Render each line of the records below as a row in a Markdown table with the columns "Row" and "Line," numbering the rows and skipping blank lines. Leave the pictures out.

· · · ·

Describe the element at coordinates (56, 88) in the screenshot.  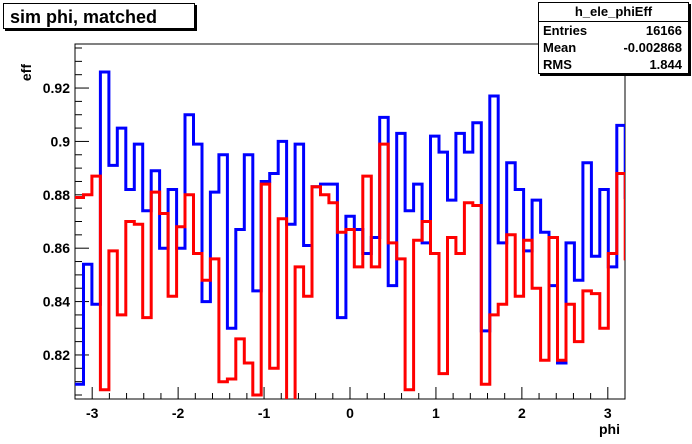
I see `y-tick-label: 0.92` at that location.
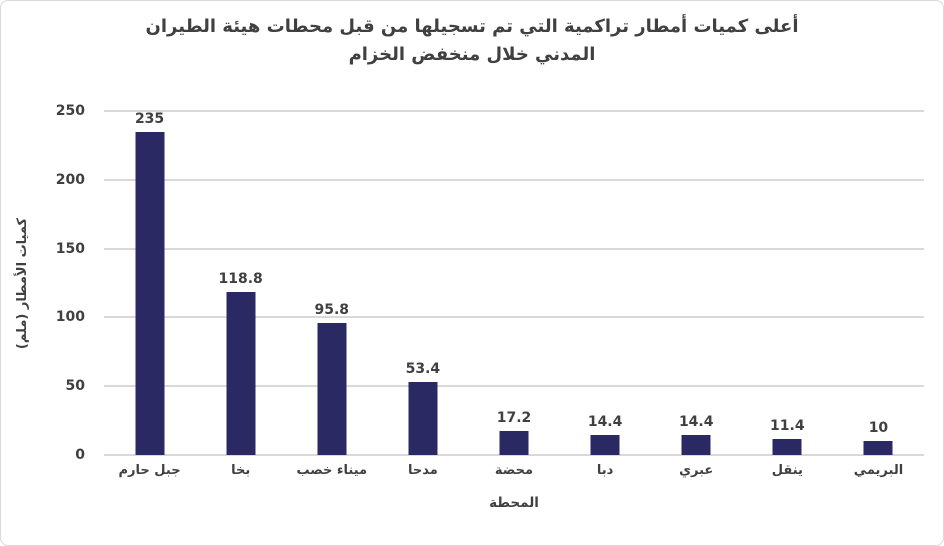  I want to click on x-axis-line, so click(514, 455).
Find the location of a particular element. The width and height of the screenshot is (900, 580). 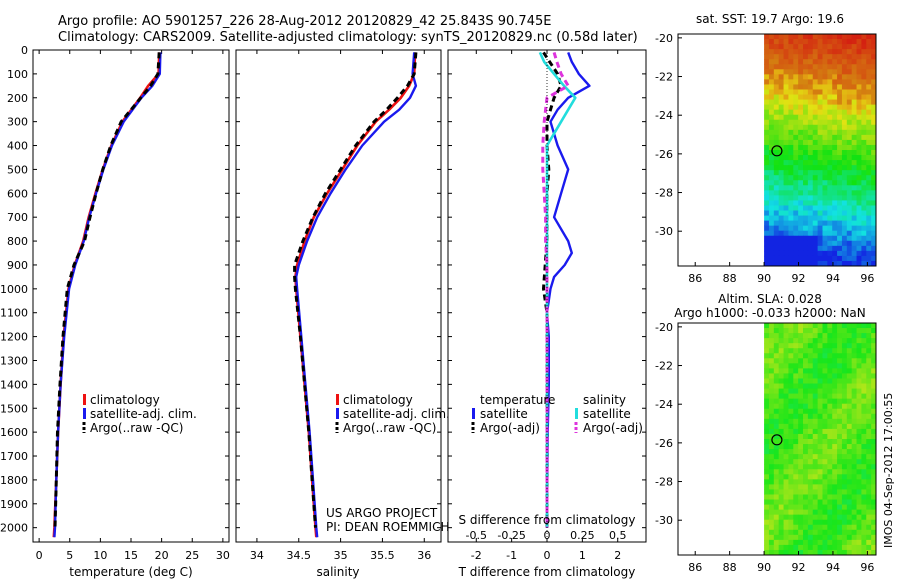

legend-label-satellite: satellite-adj. clim. is located at coordinates (144, 414).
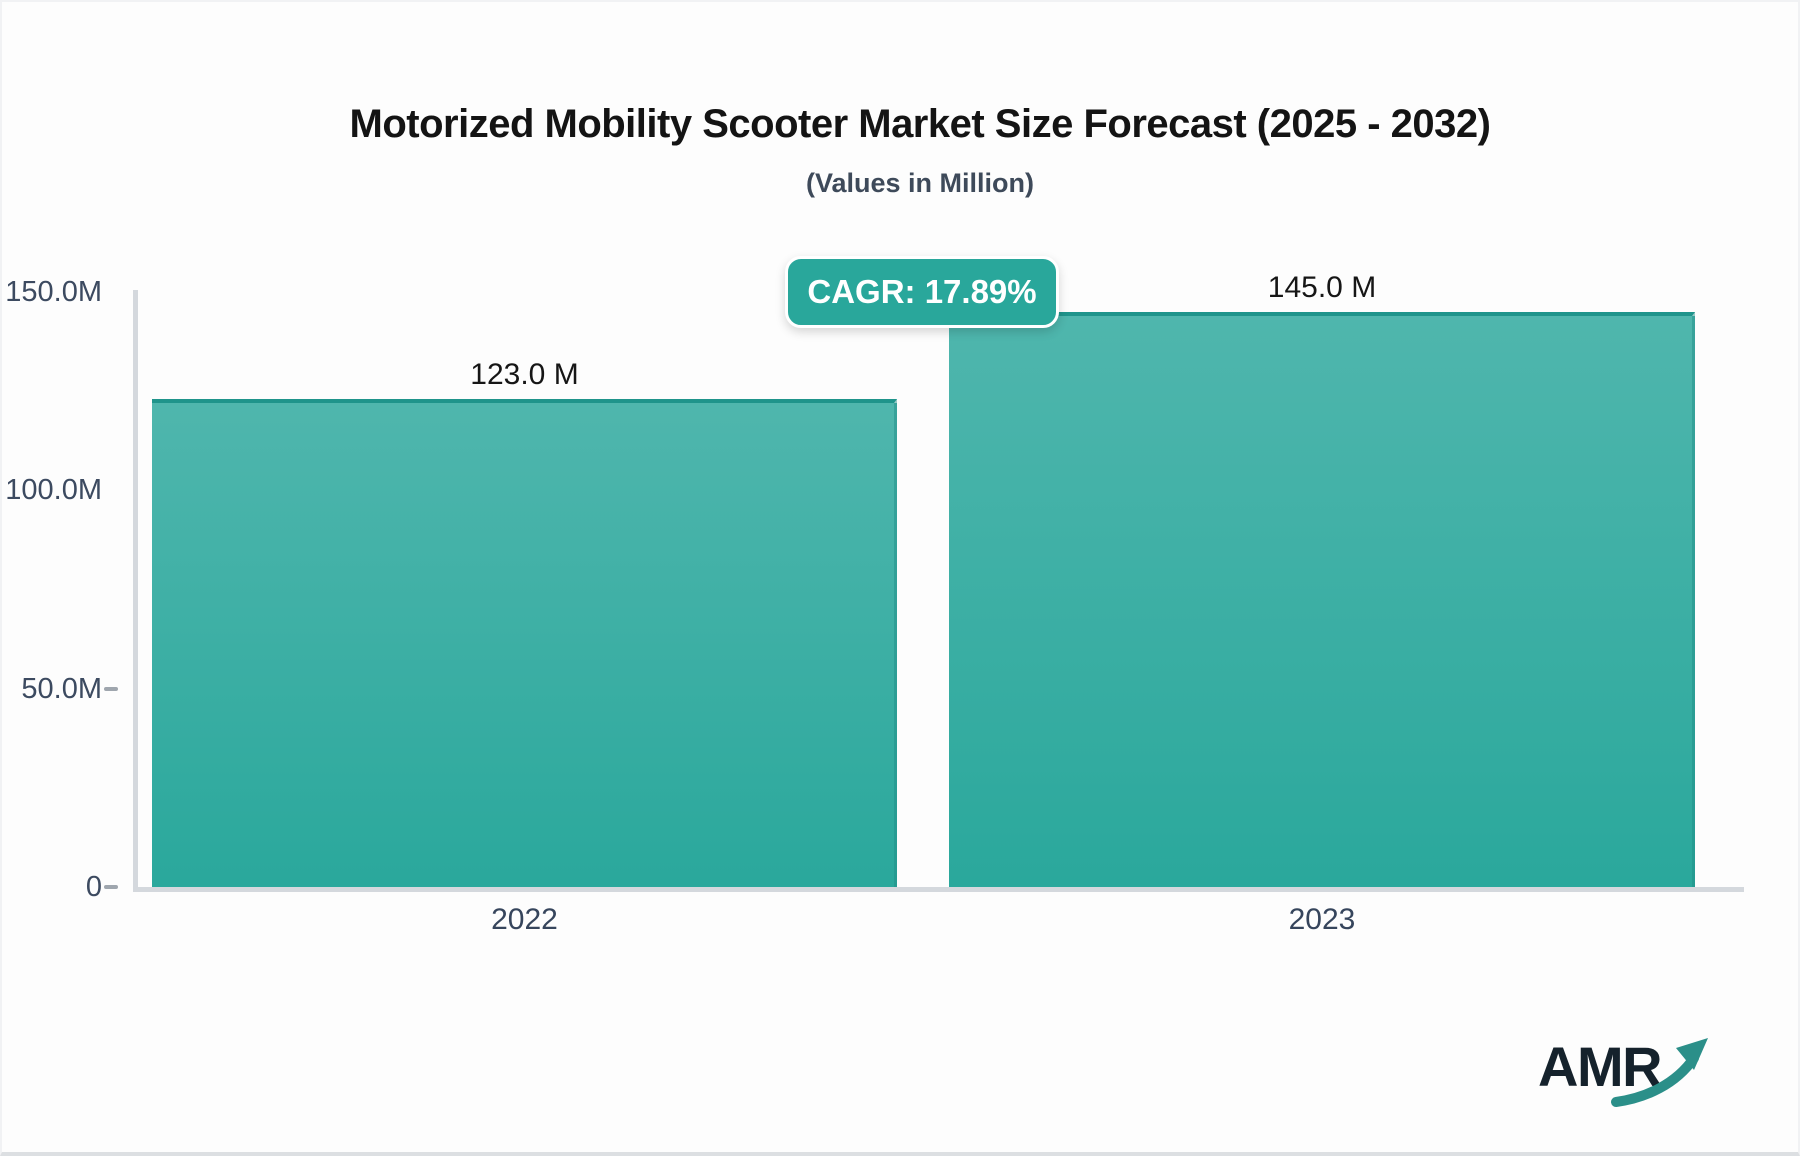  What do you see at coordinates (922, 292) in the screenshot?
I see `cagr-badge: CAGR: 17.89%` at bounding box center [922, 292].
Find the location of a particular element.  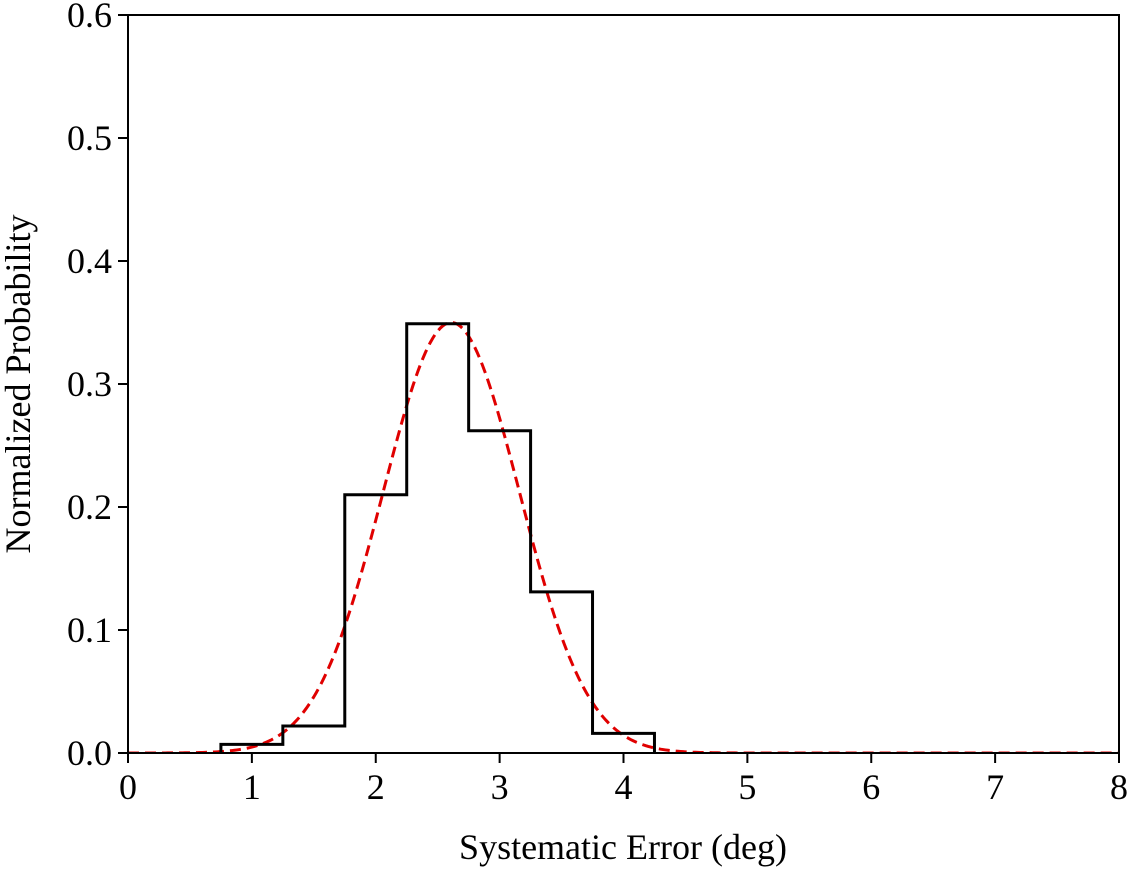

x-tick-label: 8 is located at coordinates (1119, 787).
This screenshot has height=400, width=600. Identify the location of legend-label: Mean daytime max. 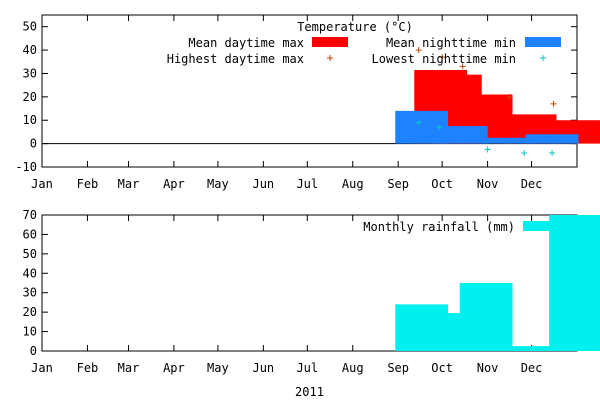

· · · ·

▸ **OUTPUT**
| Row | Line |
|---|---|
| 1 | Describe the element at coordinates (56, 88) in the screenshot.   |
| 2 | I see `y-tick-label: 0.92` at that location. |
| 3 |   I want to click on x-axis-line, so click(514, 455). |
| 4 | Find the location of a particular element. The width and height of the screenshot is (900, 580).  |
| 5 | legend-label-satellite: satellite-adj. clim. is located at coordinates (144, 414). |
| 6 |   What do you see at coordinates (922, 292) in the screenshot? |
| 7 | I see `cagr-badge: CAGR: 17.89%` at bounding box center [922, 292]. |
| 8 | Find the location of a particular element.   |
| 9 | x-tick-label: 8 is located at coordinates (1119, 787). |
| 10 | This screenshot has height=400, width=600. Identify the location of legend-label: Mean daytime max.  |